By having timely insights into the patient’s current and past health journeys, clinicians secure the data to enhance their care plan as patients gain more accurate expectations of their recovery. With access to automatically updated EHR information, healthcare teams can securely leverage de-identified data to compare similar patient demographics and relevant health histories and gain care recommendations much closer to 1:1. For example, the data may show that a patient with certain demographics – medical, socioeconomic, genomic, etc. – responds best to specific care protocols. Those personalized protocols can then be discussed with the patient, analyzed with previous health histories in mind, and factored into the recommended course of personalized care management for the best outcomes. 

Pairing Technology with Humans to Personalize Care

Better outcomes are achieved through collaboration, education, and shared decision-making. From infusion centers to emergency departments and beyond the walls of the facility, the entire healthcare organization can be seamlessly connected through universal access to a host of devices and technology. Interoperability optimizes patient self-management by seamlessly weaving two-way communications into the devices that they use every day. Constant access is provided directly to patients and clinicians. The patient’s own mobile devices can pair with the in-room experience and then utilize an IPS at home. 

An IPS integrated throughout a digital journey follows the patient and creates flexibility to generate data-driven CareFlows for productive digital interactions. Structured to answer the ongoing question of, “what’s next?” for patients, caregivers, and providers alike, CareFlows are designed to put the patient and the family at the center of their healthcare journey throughout the exchange of information and real-time data. Healthcare alerts, reminders, and communications are integrated into digital activities such as watching television, playing games, and speaking with loved ones, transforming everyday activities into opportunities for connectedness and an improved health experience. Care teams can prescribe personalized digital journeys for patients to access anywhere they go, improving patient self-efficacy in their ability to manage care post-discharge. Enabled by the personalized tools ready at their fingertips, patients are empowered to take action in their wellness journey. 
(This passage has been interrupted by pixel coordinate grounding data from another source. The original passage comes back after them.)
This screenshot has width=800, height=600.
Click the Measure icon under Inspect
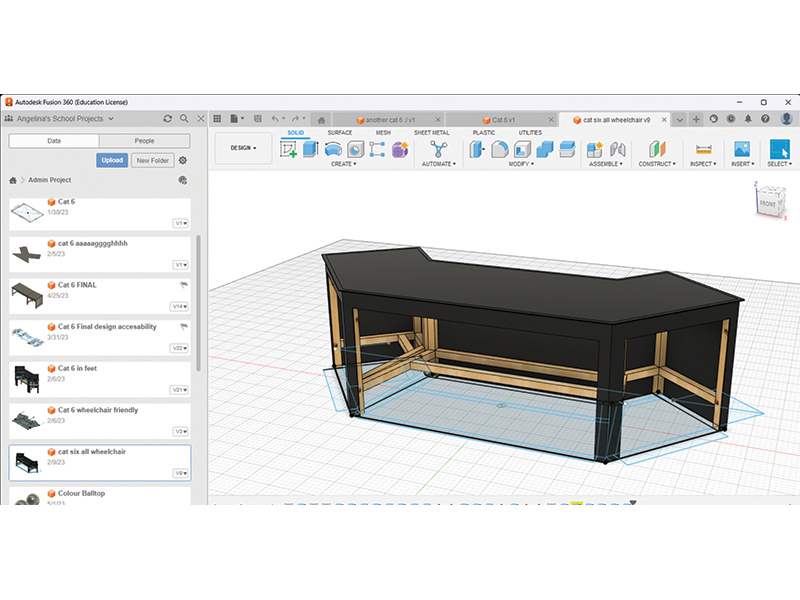pos(702,149)
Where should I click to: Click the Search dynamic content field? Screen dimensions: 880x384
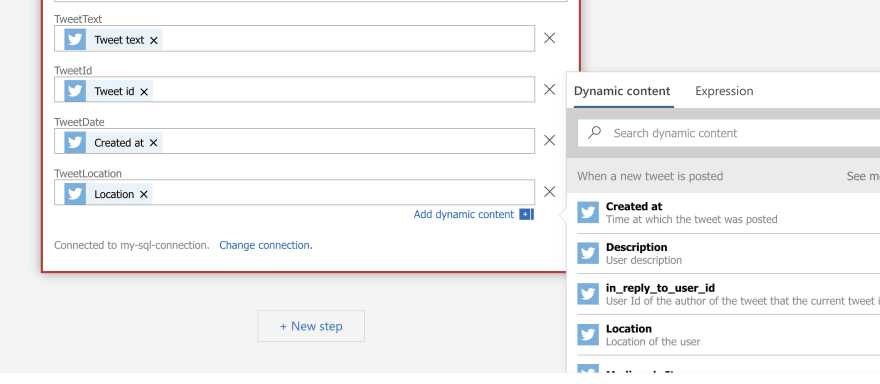point(728,133)
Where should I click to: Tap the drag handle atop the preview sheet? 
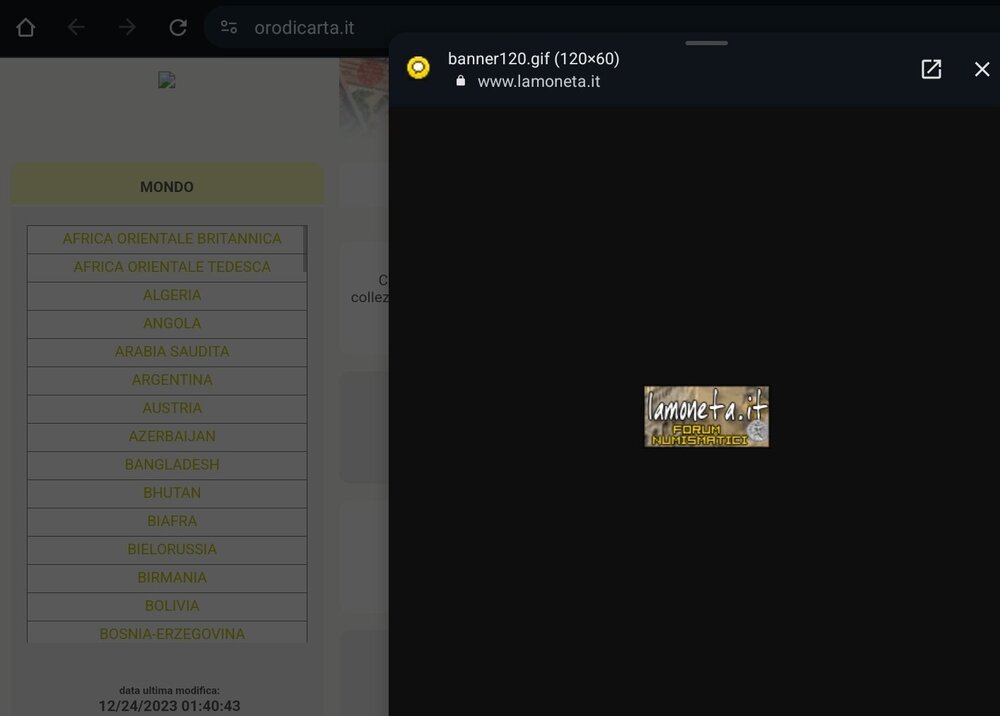click(706, 44)
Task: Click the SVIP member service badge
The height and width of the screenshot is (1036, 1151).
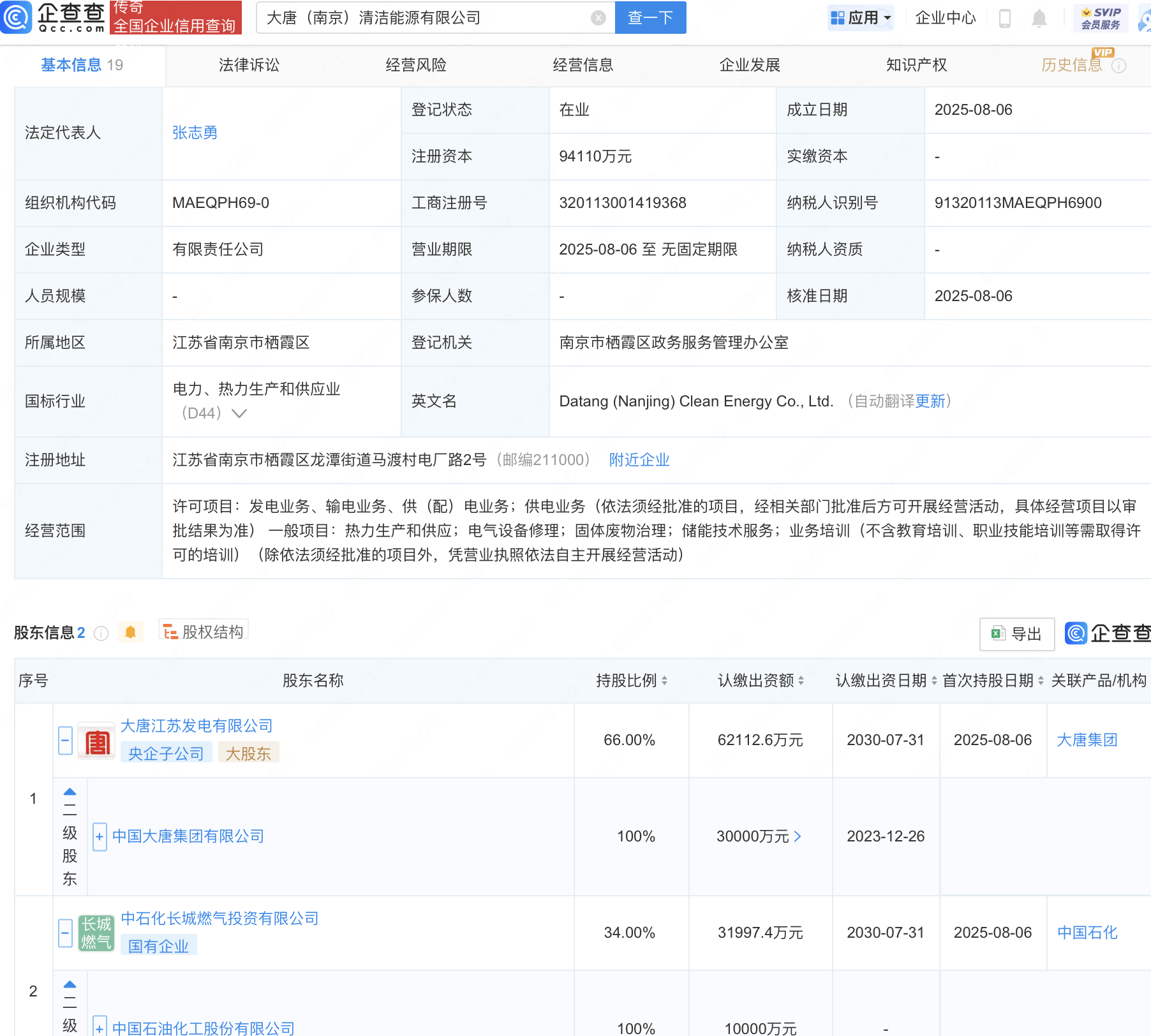Action: (x=1101, y=18)
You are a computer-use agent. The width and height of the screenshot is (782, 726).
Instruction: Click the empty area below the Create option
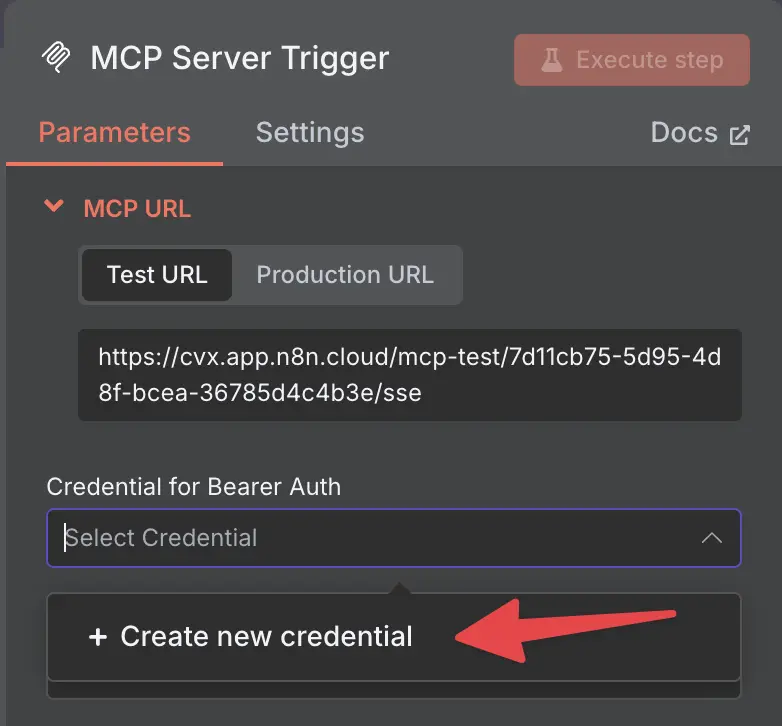click(394, 690)
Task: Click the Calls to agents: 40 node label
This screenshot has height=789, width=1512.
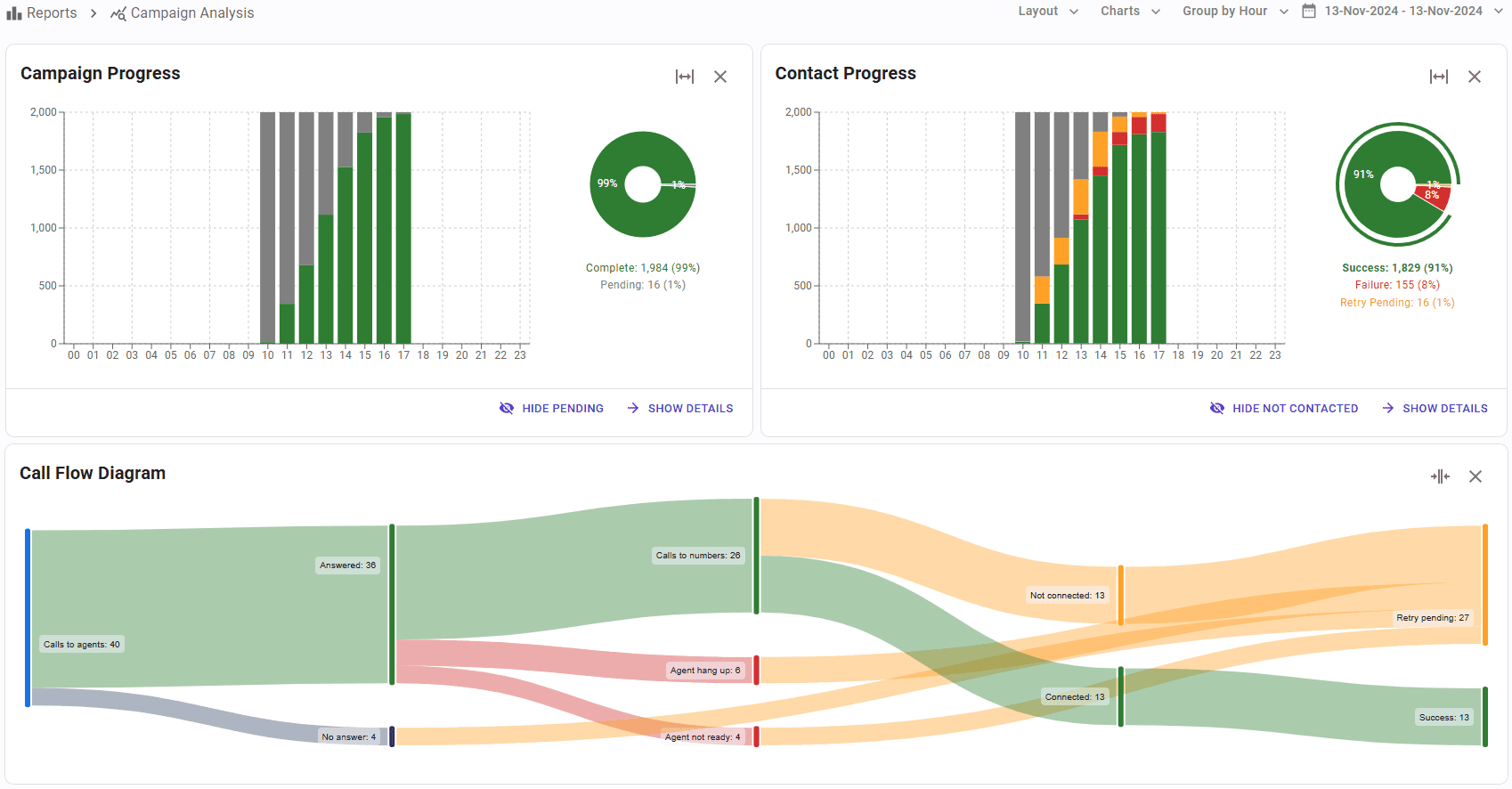Action: (x=82, y=645)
Integration and Interaction Drive Engagement

Healthcare organizations today understand the link between patient care and IT but are challenged with providing user-friendly technology required to impact care quality and outcomes. 63% of frontline workers reported spending upwards of an hour per day tracking down data, devices, or information needed to succeed at their job. Digital patient engagement tools that operate with existing systems can assist in better patient care, ease staff workload, and enhance overall satisfaction. The key is to facilitate interoperability with technology that is easy for patients and staff to use.

Mark Cortina
Mark Cortina

Mark Cortina is the Vice President, Technology at pCare by Uniguest. He leads pCare's technology strategies and manages product and application research & development. His experience in patient-facing systems led to a successful launch of pCare's mobile strategy and seamless integration with hospitals' EHR systems. Prior to his 18 years with pCare, Mark led business development strategies for a leading Interactive TV solution provider.